Otto en ik liggen met ons tweeën op een te kleine handdoek. Zijn schouder weegt op de mijne en mijn andere arm is in het zand begraven. Het geschater van kinderen en de zeeruis lijken ver weg en toch ook dichtbij. We kijken samen hoe felgekleurde vliegers door het blauw zweven, naar de hypnotiserende figuren die de meeuwen errond maken.

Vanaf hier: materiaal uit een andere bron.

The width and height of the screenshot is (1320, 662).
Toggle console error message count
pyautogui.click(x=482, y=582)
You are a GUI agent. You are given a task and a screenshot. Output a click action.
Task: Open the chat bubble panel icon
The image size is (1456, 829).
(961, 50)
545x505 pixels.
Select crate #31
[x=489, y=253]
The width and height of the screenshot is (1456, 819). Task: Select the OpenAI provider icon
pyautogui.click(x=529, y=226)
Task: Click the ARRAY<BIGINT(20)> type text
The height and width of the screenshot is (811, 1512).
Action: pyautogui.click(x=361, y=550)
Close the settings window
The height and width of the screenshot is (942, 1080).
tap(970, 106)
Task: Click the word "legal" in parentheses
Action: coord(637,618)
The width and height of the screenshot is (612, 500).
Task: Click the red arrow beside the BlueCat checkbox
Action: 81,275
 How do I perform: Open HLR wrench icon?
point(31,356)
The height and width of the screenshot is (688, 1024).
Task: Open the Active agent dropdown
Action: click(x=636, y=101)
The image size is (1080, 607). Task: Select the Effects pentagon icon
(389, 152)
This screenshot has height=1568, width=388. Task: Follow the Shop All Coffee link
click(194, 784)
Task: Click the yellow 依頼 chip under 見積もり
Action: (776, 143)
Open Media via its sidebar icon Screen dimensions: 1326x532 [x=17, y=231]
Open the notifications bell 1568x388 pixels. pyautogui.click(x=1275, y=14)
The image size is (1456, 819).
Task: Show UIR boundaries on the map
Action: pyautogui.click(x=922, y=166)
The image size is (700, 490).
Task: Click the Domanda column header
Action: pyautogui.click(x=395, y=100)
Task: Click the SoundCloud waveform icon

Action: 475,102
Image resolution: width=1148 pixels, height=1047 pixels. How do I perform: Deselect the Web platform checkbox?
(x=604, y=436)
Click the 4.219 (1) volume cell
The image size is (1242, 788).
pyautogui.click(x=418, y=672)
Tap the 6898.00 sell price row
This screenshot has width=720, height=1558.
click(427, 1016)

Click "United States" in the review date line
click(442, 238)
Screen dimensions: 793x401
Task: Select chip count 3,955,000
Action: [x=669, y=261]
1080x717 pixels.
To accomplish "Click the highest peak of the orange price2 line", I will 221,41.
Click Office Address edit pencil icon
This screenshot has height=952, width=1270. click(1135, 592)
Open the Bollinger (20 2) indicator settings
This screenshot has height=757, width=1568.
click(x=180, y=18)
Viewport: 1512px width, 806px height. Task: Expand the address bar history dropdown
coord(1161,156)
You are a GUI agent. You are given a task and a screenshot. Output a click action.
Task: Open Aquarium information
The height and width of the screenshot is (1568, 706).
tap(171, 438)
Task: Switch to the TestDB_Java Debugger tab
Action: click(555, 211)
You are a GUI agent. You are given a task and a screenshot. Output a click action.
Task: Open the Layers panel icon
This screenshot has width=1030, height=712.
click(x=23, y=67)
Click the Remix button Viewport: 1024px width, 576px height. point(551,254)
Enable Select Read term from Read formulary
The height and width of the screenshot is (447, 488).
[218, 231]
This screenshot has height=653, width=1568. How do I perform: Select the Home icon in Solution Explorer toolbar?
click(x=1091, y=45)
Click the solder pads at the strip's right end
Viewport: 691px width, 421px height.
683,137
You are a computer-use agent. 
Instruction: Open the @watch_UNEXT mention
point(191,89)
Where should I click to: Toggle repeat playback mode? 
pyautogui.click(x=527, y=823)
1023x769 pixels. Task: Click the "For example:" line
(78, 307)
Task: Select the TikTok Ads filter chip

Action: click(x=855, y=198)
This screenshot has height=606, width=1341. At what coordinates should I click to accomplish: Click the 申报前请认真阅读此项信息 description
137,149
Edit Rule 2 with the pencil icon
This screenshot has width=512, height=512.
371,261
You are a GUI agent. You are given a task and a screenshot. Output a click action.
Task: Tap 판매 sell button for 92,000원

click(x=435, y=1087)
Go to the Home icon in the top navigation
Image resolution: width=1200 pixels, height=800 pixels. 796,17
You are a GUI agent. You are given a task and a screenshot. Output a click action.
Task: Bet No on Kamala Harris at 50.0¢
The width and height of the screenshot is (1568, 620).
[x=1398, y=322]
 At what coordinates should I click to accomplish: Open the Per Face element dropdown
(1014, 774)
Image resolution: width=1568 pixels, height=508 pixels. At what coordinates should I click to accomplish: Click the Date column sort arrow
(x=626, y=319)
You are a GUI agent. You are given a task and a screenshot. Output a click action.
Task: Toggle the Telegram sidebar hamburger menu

Naast ons zit Otto’s moeder in een stoel, waar ze uren aan een stuk kruiswoordraadsels maakt. Haar kaarsrechte rug is de leuning vergeten. Af en toe gluurt ze naar beneden. Dan telt ze hoeveel ribben er door mijn vel te zien zijn. Ze graaft haar blik in mijn putjesnavel, het centrum van mijn ingevallen buik. Wanneer ik lig schiet er weinig van mijn borsten over. Ik hoor haar stem in mijn hoofd, die me erop wijst hoe nutteloos en onzichtbaar ze zijn.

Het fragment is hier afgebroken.